● **TASK ITEM**
Beginning with the line that contains "Where should I click to: Click the bracketed" in the material below, print each line exactly until the line that contains "Open 无关联 field" has been printed, then stop.

● **INFORMATION PROVIDED**
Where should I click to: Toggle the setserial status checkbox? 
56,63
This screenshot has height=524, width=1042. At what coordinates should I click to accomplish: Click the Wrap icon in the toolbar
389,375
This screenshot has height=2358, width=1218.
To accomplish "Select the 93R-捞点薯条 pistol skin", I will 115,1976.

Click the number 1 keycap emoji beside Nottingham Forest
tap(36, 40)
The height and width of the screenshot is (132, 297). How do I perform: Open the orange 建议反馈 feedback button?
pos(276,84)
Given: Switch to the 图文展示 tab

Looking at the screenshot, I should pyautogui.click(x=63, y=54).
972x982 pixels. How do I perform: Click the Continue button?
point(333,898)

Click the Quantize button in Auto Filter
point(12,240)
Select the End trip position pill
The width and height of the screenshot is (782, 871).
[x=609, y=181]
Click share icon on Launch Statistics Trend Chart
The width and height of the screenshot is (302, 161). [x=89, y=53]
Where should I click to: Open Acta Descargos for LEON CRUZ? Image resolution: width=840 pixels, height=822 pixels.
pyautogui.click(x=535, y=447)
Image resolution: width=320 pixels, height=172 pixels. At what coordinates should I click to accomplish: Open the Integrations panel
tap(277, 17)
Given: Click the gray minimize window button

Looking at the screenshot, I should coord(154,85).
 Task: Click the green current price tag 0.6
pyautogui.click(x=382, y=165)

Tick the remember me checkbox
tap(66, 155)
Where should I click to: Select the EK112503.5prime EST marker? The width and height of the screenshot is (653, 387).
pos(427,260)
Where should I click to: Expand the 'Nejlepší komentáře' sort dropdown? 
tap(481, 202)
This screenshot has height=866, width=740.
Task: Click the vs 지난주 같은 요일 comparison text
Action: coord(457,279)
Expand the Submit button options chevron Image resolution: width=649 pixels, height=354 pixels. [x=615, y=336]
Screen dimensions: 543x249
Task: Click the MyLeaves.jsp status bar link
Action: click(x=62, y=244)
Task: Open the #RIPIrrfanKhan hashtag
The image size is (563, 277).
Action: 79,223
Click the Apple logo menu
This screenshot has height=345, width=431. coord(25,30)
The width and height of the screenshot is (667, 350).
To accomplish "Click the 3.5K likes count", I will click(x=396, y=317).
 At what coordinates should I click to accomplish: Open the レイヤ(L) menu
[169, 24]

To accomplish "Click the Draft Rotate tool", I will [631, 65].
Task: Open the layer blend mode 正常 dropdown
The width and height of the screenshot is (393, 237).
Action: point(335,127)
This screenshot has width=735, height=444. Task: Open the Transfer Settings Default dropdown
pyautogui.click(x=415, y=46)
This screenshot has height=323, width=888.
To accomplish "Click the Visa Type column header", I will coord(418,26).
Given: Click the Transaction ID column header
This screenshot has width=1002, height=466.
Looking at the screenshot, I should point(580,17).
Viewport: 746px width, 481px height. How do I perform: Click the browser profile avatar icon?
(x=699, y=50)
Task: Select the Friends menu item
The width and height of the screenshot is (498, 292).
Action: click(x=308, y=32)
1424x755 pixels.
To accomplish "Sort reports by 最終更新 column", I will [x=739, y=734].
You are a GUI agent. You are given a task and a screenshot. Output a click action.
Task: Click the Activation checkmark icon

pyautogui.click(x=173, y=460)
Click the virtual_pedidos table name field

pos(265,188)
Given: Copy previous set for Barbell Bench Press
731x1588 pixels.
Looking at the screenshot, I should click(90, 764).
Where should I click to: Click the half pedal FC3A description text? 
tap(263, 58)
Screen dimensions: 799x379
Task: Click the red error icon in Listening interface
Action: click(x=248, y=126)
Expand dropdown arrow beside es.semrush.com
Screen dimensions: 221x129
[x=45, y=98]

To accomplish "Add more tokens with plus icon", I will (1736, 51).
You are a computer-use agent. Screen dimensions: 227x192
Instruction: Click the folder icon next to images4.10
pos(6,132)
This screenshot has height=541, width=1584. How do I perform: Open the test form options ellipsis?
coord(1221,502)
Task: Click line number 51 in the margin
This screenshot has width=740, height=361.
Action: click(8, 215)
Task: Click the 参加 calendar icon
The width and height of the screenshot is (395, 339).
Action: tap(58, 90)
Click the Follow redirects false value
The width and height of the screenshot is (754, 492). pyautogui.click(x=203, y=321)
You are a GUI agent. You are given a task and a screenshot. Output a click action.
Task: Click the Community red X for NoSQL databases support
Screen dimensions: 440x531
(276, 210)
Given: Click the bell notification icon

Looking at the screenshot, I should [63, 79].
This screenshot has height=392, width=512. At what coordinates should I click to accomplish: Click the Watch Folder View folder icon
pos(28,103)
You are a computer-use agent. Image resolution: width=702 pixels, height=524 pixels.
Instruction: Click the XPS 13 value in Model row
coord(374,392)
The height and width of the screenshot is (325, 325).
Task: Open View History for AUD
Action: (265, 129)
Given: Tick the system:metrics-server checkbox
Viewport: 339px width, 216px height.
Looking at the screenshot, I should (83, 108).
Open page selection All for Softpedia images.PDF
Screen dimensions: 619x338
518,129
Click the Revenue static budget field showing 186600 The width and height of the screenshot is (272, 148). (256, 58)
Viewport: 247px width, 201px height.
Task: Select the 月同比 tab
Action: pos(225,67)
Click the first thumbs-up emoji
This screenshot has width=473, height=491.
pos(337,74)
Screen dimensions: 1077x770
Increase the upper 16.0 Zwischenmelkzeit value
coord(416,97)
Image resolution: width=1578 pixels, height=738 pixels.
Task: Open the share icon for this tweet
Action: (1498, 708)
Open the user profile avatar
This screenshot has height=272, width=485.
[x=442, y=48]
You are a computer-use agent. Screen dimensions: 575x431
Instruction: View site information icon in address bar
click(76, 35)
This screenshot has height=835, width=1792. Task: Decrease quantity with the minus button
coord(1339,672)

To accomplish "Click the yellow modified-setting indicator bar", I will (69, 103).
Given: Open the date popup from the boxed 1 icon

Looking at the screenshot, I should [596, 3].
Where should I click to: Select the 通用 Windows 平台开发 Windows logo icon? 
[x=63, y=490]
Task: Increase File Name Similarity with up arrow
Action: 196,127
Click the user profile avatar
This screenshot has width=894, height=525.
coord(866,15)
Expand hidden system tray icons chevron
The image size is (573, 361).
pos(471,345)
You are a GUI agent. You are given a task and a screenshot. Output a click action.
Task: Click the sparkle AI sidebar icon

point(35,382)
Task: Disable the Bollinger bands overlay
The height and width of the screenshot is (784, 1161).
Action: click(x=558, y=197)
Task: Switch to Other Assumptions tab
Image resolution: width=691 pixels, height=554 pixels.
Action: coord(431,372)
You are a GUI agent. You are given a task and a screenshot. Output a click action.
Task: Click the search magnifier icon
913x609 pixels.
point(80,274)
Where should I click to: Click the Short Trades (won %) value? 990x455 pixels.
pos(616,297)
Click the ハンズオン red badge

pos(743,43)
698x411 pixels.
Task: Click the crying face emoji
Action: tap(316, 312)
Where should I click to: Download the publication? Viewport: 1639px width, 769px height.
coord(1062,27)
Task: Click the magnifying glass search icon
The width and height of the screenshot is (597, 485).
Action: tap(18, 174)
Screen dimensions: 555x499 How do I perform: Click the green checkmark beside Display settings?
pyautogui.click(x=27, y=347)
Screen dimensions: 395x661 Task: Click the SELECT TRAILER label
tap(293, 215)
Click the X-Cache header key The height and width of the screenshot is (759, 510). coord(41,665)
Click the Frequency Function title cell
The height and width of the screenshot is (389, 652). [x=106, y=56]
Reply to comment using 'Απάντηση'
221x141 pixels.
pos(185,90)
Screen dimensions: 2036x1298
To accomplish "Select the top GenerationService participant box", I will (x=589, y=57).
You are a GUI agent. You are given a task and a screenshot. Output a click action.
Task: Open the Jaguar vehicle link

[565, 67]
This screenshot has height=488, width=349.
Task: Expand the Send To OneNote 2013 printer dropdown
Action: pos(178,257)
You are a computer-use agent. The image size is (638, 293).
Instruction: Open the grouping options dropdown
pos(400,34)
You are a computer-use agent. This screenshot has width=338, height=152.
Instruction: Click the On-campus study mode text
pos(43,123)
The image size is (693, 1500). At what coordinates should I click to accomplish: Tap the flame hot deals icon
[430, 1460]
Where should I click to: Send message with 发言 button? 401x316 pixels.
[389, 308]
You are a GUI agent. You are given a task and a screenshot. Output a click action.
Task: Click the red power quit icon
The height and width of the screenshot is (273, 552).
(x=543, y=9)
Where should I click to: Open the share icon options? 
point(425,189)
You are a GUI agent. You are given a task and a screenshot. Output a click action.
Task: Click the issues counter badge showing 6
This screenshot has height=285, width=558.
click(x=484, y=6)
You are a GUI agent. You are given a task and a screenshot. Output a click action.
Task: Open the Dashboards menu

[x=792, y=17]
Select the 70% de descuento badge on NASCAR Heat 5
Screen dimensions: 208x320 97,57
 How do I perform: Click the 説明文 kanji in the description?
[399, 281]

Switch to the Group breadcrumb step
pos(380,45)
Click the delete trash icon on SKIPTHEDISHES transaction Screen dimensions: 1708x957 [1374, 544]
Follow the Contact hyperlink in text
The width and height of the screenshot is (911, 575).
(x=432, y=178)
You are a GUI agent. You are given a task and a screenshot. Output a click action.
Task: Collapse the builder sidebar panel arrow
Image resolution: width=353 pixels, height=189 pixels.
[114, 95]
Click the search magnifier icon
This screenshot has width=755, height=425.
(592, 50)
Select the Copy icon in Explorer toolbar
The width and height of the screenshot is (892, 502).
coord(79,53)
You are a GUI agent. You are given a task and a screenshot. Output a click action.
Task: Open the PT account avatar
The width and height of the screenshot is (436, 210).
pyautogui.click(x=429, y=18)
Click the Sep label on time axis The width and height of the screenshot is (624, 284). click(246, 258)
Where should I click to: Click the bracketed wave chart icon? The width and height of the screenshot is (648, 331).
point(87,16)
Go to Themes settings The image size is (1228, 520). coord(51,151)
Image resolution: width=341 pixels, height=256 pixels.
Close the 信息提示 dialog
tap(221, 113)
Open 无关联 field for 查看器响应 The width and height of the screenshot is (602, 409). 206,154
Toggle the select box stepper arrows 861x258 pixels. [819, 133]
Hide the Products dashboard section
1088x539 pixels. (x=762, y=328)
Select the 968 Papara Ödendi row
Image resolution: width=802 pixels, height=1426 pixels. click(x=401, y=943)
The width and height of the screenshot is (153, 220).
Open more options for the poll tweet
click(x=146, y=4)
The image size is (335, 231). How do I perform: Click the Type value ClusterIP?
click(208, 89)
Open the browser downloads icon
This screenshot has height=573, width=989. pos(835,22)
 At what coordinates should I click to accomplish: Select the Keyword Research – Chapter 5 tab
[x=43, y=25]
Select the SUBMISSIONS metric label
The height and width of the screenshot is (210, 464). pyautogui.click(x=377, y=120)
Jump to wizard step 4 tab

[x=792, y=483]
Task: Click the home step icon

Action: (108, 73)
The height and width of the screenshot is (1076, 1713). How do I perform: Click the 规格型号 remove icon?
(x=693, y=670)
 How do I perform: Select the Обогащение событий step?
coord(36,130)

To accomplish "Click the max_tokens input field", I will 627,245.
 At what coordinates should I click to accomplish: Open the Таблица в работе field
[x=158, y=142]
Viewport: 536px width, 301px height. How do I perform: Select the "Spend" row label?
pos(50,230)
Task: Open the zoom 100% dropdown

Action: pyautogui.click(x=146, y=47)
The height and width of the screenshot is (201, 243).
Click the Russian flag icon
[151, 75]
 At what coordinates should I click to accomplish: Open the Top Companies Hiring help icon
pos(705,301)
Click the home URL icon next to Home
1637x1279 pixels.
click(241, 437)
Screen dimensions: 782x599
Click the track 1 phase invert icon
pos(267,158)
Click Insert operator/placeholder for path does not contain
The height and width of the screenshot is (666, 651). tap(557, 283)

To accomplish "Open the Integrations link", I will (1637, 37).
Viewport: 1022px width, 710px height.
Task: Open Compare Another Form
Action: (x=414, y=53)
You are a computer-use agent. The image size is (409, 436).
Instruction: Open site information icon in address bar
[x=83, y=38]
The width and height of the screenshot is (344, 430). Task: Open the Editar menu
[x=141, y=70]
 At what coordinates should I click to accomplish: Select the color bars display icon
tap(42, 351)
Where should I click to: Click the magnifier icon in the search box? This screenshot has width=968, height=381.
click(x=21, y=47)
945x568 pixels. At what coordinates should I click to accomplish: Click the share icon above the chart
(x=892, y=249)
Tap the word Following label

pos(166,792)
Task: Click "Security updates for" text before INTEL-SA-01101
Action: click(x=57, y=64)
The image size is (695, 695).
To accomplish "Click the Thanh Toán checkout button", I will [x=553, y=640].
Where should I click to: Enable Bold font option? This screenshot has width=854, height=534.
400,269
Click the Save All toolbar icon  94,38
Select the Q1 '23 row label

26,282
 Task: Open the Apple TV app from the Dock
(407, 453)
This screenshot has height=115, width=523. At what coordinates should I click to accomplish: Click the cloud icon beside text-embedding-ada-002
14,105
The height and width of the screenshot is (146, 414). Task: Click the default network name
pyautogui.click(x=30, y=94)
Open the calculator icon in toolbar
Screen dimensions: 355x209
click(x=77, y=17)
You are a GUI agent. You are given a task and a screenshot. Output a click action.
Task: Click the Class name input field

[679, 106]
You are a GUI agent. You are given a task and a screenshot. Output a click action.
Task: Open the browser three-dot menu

● **ANSWER FOR THIS EXERCISE**
Where should I click to: Click the bracketed wave chart icon? The width and height of the screenshot is (648, 331).
point(87,16)
Go to Themes settings The image size is (1228, 520). coord(51,151)
Image resolution: width=341 pixels, height=256 pixels.
Close the 信息提示 dialog
tap(221, 113)
Open 无关联 field for 查看器响应 The width and height of the screenshot is (602, 409). 206,154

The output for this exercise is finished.